There is more, sensation so thick with intensity that it should tear apart the cobwebs, but somehow it only serves to wrap her further within them, even as her nightgown grows so wet with dew that it begins almost transparent, even as his teeth brush almost against the soft hollow of her throat…
It seems almost to be that thought which triggers another switch, the world twisting yet further until she is on her feet again, his arm around her waist, supporting her, leading her to yet another place and setting her down, stone cold beneath her but not so cold as his skin.
He leans over her, fingers methodical, careful against her pulse for an instant, and then he lowers his head, teeth so sharp, and…oh! Pain as bright as a sudden star, and the gentle sound of grass rustling in the distance, and the nightmare ends.
September 17th
Her hands tremble as she lays down her pen – it is the mist, making her shiver. Him again, of course, though she cannot see how she knows that so suddenly every evening as he arrives, and forgets all to do with it so promptly as she wakes in the morning. But for now it is all clear. He seems almost more human in the light of the gas lamp, and all the little facts will not stop fluttering about in her mind – the servants drugged, her mother, oh, her mother fallen and so likely dead. All the mist in the world will not make her forget that.

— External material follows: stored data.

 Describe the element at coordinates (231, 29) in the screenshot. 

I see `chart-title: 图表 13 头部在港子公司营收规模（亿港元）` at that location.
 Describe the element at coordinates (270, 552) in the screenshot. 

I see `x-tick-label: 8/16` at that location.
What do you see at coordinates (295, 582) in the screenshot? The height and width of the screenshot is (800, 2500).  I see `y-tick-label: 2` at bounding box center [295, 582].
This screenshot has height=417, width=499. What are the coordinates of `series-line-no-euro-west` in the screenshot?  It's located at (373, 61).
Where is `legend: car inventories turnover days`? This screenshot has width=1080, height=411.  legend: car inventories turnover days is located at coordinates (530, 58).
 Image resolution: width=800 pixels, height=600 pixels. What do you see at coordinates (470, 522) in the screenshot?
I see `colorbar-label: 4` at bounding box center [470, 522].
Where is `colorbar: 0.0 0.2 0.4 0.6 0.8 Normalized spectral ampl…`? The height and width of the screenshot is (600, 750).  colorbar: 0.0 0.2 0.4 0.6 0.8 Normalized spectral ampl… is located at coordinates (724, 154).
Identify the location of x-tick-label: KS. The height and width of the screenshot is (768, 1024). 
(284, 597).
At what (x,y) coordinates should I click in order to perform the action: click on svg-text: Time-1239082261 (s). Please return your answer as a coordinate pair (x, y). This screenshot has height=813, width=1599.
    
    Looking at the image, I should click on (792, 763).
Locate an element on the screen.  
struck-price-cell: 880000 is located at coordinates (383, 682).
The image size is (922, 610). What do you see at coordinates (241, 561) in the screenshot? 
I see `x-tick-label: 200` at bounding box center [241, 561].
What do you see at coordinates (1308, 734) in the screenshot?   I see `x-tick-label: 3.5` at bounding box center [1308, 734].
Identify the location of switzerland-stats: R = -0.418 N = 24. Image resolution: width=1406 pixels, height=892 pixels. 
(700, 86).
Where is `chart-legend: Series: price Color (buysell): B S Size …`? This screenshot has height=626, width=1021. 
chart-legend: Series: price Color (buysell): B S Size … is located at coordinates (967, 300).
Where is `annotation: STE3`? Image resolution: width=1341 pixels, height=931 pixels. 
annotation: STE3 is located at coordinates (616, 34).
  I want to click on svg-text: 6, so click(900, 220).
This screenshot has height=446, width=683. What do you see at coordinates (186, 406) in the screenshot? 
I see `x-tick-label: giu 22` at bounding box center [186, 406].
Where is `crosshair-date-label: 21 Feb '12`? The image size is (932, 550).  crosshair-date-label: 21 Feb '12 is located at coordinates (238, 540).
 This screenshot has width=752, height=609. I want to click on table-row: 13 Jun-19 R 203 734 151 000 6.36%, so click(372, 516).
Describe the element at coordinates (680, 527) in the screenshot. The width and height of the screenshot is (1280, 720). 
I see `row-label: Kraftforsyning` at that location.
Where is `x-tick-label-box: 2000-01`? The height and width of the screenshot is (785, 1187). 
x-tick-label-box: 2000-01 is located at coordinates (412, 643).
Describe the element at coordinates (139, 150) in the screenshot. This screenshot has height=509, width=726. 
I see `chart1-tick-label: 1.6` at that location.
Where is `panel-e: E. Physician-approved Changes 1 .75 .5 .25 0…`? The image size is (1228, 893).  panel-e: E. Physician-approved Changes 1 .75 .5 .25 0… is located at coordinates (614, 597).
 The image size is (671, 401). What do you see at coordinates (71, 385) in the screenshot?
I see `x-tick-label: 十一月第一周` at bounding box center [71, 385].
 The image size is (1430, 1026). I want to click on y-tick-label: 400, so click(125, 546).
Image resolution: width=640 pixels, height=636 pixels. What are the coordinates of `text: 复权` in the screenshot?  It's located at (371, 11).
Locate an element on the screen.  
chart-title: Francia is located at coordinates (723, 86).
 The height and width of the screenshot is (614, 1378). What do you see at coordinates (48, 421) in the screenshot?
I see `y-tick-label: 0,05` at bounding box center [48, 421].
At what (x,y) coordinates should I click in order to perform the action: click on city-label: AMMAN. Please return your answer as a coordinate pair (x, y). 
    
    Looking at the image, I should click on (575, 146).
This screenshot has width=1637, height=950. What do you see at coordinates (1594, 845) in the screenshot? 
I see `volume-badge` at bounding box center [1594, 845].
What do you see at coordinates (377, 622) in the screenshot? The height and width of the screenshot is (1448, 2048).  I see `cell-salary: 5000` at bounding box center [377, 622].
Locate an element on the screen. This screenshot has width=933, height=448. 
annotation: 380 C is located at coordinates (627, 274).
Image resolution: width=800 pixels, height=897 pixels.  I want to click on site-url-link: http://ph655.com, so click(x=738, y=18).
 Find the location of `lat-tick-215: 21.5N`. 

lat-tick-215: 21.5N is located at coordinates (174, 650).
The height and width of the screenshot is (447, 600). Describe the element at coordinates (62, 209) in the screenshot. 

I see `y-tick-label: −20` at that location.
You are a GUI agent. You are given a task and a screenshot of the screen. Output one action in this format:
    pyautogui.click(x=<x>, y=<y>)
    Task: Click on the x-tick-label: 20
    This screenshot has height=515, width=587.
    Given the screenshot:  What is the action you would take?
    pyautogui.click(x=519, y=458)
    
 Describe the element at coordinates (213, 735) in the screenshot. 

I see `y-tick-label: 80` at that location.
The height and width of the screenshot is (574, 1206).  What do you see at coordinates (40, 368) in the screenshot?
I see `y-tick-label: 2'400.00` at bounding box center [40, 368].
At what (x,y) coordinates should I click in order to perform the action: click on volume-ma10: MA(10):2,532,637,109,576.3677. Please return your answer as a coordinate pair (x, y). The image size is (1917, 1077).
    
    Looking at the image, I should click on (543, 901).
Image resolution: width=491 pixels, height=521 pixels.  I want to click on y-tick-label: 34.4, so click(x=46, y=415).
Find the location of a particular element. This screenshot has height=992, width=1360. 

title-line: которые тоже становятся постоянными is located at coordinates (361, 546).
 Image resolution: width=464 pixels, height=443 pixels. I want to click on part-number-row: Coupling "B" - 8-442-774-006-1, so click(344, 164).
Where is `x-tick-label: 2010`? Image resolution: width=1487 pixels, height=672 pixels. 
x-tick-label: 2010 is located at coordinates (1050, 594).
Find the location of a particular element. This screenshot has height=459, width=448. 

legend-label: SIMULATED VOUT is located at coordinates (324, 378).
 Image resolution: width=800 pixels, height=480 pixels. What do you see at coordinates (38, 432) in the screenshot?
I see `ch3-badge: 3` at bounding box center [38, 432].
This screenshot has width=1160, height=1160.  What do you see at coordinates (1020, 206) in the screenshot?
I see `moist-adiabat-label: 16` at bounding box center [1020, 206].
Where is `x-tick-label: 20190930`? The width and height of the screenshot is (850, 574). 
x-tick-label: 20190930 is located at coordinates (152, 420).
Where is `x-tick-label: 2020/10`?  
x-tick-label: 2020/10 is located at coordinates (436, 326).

But he stands there, calmly regarding her, and she must say something. "I'm cold," she says finally, without thinking, the words as plaintive as a child's.
He pays them little heed, a smile twisting upon his features. "What have you written?"
She clutches the letter close to her protectively. The smile turns indulgent. "We'll deal with that later, then, if you like." A hand around her waist, like a long accustomed gesture, and he draws her close to him, so easily, the sound of the letter crinkling between them deafeningly audible.
She can feel the chill of his fingers through her nightgown. "I'm cold," she repeats, insistent.
For a moment, she almost sees a vicious snarl of impatience in his eyes and face, but it is soon gone. "Shh," he murmurs, his thumb against her cheek, and she feels the cobwebs in her throat again, an intricate pattern knotting her vocal cords into stillness. Fear almost comes to turn her consciousness into a sharp-honed knife, but that dissipates as soon as she even becomes aware of its presence, leaving her feeling as though there is no sharpness about her, nothing that could cut or scratch.
He does not talk to her or touch her. He picks up a letter opener from her desk and, unflinchingly, cuts a long thin line down the inside of his left arm. She cannot help staring. She has so rarely seen blood.
He does not command her, or force her head down violently. His presence is all within her, and though she knows how to begin fighting it now (while vaccines were once a vague imagining for her, since then she has had so many blood transfusions, and she knows how to fight against the foreign substances within her very skin), she does not do so. She opens her mouth when he wills her to, she drinks, watching his eyes.
And then, before she can even grow accustomed to the taste of his blood, there is the familiar, sharp pain of his teeth in her neck, and he drinks and drinks and drinks, drinks till they both know that the dream shall not end.